A unified Data Model is the Answer
Do you need a bridge between your vehicle’s GPS system and its shock absorbers? Obviously, the answer is NO! Then why would you need to bridge planning and execution in the supply chain? This is a self-made and unnecessary problem when S&OP solutions plan inaccurately at a very high level without knowing what the true detailed constraints are. Therefore, resulting in inaccurate plans which would require somebody or some system to try and make it work! The shock absorbers in your car execute by constantly monitoring bumps on the road and taking care of the smoothness of the ride. If the ride gets to be too uncomfortable then GPS might kick in and change the route. Both GPS and the shock absorbers have their own function and level of intelligence relying on sensors to know when to “re-plan.” S&OP systems are incapable of doing this because they form inaccurate monthly plans which are not executable and creates inefficiencies in the supply chain. The feedback loop is non-existent in S&OP systems and the latency is too long. However, when you introduce S&OE then the feedback loop is closer to execution and closer to real-time. This helps, but it does not close the gap between S&OP and S&OE. To be able to solve this problem, it does not make sense to have high level planning system at the top, and low-level sequencing on the shop floor. The systems do not really talk to each other and have no idea what the other is doing.

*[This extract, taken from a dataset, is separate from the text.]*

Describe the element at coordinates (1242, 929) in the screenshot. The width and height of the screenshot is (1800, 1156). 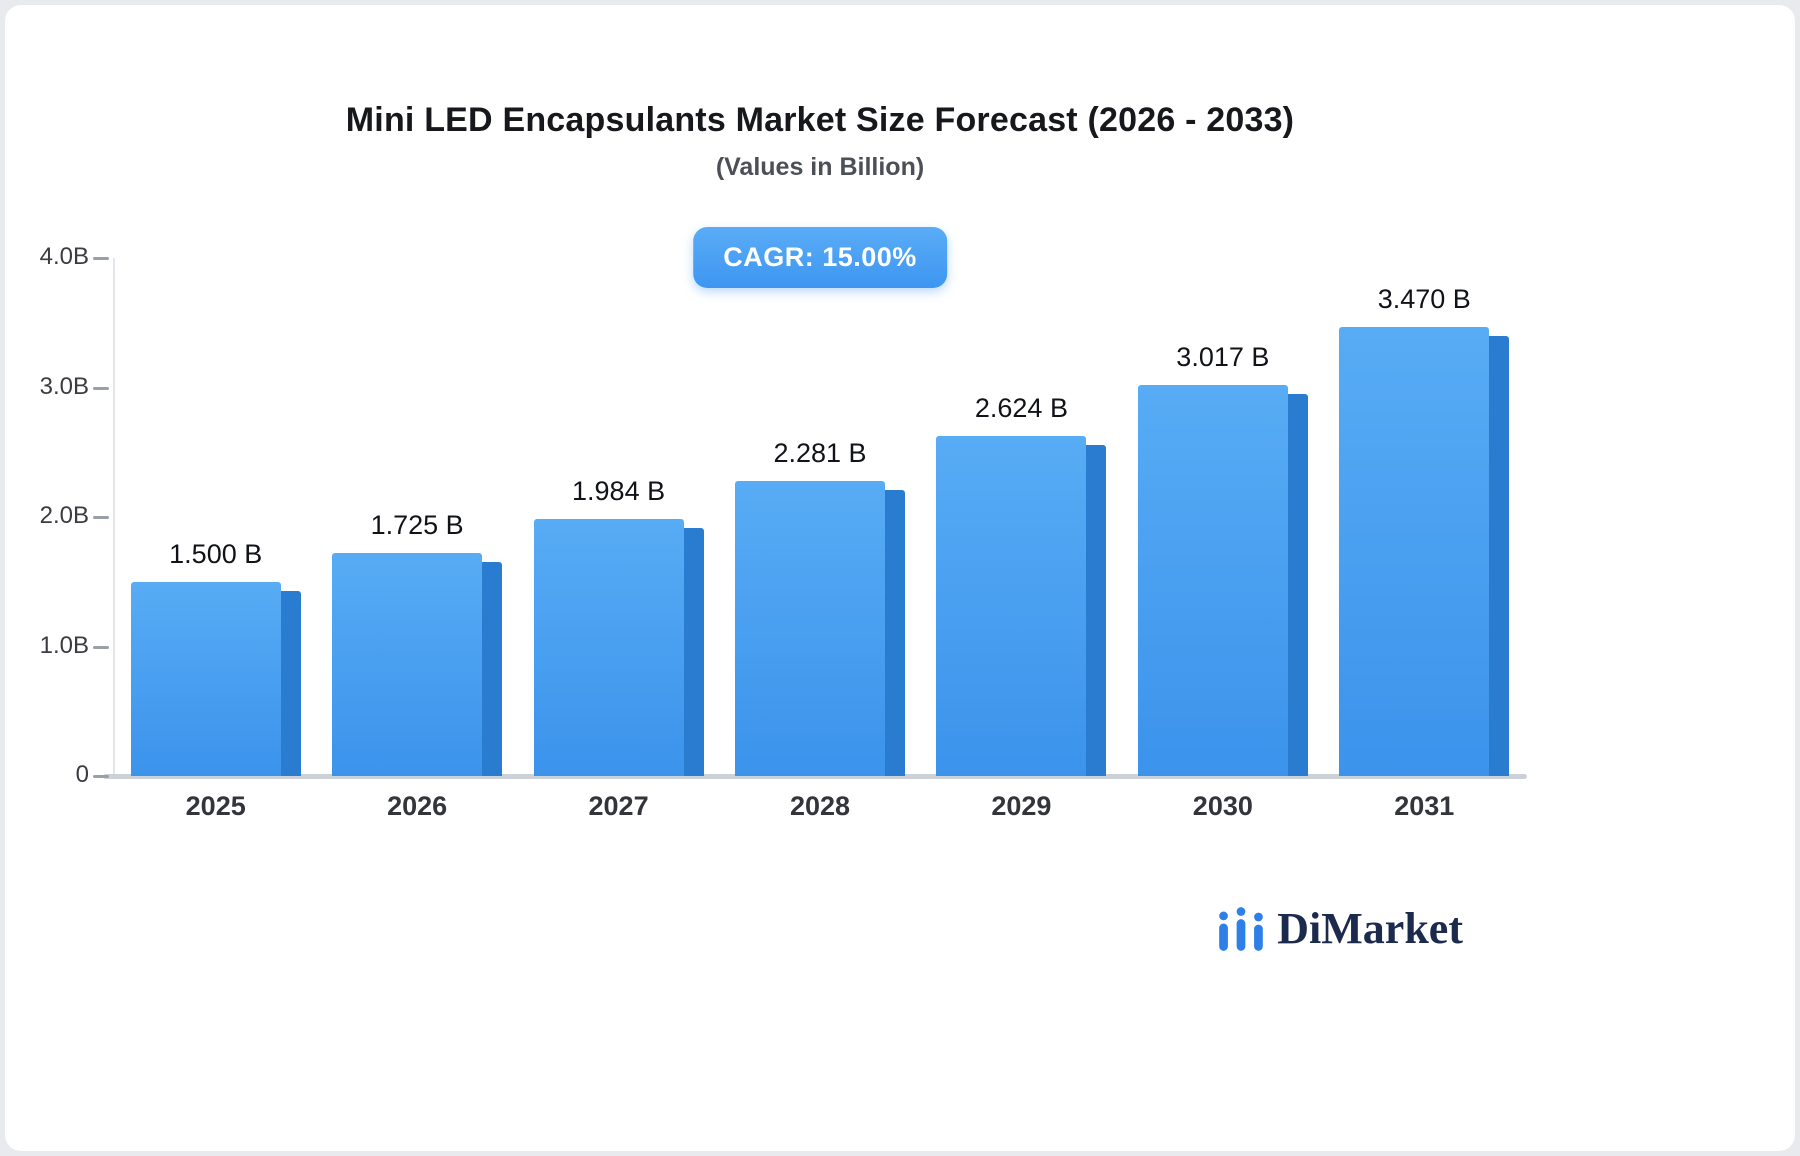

In order to properly address this issue, one needs to have a unified data model that relies on the same modeling and logic from top to bottom. That is from network planning and S&OP all the way down to scheduling and sequencing. Thus, every bump on the road is responded to by the lower levels and when it gets too much the next level (scheduling) kicks in; and when that gets too far from the designed plan, then supply chain model takes over to redistribute the load and so on. With a unified data model there is no need for a “bridge.” The integration of planning and execution is already built into it. Furthermore, a unified data model, as described above, creates a continuous planning environment. Using the above analogy, you don’t stop the car to re-plan your route with GPS. As the problems appear on the road, traffic jams, or uncomfortable ride, the system keeps planning as needed. It also looks ahead to see if there are potential problems and how they can be avoided.
In supply chain planning, the look ahead is done by building accurate models of the supply chain (a Digital Mirror©). Using the Digital Mirror©, we can observe the issues ahead of time and deduce the potential patterns that are developing using machine learning techniques. As we plan, we are capable of predicting what potential risks are developing and what the causes are, e.g. relationships between inventory shortages, weather patterns, seasonal variations, and supplier uncertainty etc. As these patterns emerge, we can take actions accordingly using prescriptive techniques and optimization methods to avoid supply chain risks.